Is a lot of this the corporate media’s fault? The right-wing going far, far to the right and unifying behind this nuttiness? A left-wing that complains about everything? Yes, yes and yes.
But I get the sense that they don’t really understand the severity of this disconnect, they’re a bit too sheltered inside the beltway bubble.
…far better than I.
Goldman Sachs and the Liberal Funk
And so I remain cold.
It’s been a learning experience for me, after decades of considering myself a “leftist” to learn during the primaries that Hillary Clinton was a left activist, and then to find out that Paul Volcker was a left economist, “market valuation” was a leftist fundamental principle, and that Keven Drum was a spokesman for the left. Who knew?
My number 1 goal before the financial collapse was a stop to Bush’s establishment of a permanent Republican fascist state. Check! Although the new kind of “leftists” seem anxious to reverse this.
Second level goals:
A. revive manufacturing/green energy. Drum and “real” leftists may not give a damn about unionized manufacturing, but I do – being a newly minted center-rightist or something. Plus DOE energy investments. Good start.
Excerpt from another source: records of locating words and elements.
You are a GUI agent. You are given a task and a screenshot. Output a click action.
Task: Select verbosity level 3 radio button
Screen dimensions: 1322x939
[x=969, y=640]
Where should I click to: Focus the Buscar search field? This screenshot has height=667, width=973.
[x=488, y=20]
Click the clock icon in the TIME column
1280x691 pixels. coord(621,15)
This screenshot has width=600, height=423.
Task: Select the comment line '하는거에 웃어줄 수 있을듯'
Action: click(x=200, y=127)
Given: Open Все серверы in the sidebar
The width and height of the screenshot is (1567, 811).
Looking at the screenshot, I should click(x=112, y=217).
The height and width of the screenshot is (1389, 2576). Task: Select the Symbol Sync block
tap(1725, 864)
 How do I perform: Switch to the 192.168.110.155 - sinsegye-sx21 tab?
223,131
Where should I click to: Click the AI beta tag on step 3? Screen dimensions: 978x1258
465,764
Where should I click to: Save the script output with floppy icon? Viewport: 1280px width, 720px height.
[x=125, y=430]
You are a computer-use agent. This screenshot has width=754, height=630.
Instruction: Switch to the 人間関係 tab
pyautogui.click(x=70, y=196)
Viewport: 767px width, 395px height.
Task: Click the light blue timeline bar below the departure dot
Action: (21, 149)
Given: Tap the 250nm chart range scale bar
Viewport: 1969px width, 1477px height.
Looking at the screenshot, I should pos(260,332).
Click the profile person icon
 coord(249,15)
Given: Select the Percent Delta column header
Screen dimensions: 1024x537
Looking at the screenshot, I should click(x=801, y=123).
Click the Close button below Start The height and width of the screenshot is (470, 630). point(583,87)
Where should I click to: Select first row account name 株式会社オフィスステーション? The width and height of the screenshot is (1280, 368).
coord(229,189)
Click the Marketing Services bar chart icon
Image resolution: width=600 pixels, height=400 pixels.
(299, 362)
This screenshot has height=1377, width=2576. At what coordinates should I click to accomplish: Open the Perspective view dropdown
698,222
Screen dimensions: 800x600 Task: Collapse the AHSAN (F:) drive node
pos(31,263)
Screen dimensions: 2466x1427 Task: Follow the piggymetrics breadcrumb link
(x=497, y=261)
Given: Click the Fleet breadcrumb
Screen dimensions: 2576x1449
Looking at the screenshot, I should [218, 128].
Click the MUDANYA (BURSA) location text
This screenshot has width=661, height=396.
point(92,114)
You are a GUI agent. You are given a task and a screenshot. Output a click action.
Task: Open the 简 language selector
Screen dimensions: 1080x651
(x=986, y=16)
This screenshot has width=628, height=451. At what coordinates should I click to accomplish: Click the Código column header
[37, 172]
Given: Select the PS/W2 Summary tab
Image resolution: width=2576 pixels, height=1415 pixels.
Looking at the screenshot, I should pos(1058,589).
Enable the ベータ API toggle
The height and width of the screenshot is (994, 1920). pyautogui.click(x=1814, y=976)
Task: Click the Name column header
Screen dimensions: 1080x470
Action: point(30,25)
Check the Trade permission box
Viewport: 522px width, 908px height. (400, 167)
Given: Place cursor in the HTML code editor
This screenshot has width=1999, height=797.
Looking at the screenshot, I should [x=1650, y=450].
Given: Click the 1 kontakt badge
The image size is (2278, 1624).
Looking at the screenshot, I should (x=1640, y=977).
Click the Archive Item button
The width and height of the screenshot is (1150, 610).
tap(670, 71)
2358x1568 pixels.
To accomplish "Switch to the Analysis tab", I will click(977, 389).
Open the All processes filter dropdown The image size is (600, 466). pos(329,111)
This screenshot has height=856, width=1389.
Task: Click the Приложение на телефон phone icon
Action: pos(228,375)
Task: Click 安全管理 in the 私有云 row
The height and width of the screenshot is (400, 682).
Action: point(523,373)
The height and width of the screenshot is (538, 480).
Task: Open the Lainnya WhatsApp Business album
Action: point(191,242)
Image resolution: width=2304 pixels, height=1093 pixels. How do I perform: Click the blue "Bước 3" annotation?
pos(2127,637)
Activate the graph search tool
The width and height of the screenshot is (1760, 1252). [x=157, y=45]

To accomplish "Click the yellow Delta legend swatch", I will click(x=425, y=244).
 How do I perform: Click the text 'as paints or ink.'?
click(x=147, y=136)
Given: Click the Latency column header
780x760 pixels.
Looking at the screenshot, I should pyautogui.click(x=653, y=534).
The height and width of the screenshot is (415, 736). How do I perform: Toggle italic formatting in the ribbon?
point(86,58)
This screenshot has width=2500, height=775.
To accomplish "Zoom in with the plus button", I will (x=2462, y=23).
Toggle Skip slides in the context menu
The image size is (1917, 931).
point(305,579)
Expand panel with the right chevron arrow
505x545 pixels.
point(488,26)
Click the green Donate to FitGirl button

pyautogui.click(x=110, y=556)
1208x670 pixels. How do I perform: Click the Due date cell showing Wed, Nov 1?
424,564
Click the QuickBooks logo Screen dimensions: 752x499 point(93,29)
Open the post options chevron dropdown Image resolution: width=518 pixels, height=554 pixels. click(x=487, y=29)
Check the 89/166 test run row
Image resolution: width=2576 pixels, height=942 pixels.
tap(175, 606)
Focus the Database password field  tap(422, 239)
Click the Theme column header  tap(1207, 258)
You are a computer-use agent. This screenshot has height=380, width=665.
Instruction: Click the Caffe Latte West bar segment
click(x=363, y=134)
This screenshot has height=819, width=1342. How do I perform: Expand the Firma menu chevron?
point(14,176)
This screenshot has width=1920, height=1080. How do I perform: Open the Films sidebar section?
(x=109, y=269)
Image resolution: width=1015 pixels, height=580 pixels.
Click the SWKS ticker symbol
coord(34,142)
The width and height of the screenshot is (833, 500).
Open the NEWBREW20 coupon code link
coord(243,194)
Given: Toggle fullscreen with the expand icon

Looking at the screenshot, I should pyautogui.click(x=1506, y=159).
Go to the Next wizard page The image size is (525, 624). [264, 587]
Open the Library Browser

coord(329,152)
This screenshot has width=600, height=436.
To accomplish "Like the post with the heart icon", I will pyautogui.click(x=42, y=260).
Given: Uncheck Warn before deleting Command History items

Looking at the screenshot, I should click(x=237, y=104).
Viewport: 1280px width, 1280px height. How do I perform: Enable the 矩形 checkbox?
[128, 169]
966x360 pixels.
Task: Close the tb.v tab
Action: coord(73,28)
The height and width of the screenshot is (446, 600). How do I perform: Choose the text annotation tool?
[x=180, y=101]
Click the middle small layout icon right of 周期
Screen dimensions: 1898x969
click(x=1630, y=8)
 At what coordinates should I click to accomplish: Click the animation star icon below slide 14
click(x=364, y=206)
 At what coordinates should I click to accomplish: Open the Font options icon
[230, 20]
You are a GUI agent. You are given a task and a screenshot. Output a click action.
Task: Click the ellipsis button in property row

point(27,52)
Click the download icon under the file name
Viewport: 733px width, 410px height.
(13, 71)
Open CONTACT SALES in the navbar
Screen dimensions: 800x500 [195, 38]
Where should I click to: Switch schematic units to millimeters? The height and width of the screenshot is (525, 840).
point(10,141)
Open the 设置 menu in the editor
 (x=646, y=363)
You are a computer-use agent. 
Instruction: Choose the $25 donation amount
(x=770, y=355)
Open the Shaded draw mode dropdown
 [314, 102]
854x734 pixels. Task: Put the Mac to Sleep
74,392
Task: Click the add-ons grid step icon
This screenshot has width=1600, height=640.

B. Justice Department to act against out of control racist cops. Great start.
C. Health care reform: Excellent start.
Things like big farm labor wins are great too.
I’m happy.
I’ve considered myself a “leftist” since I first registered to vote in the late ’80’s. I fought against Reagan, Gingrich, and then W. Hell, I almost voted for Nader in 2000! It sucks being a sellout corporate Republican lite lackey.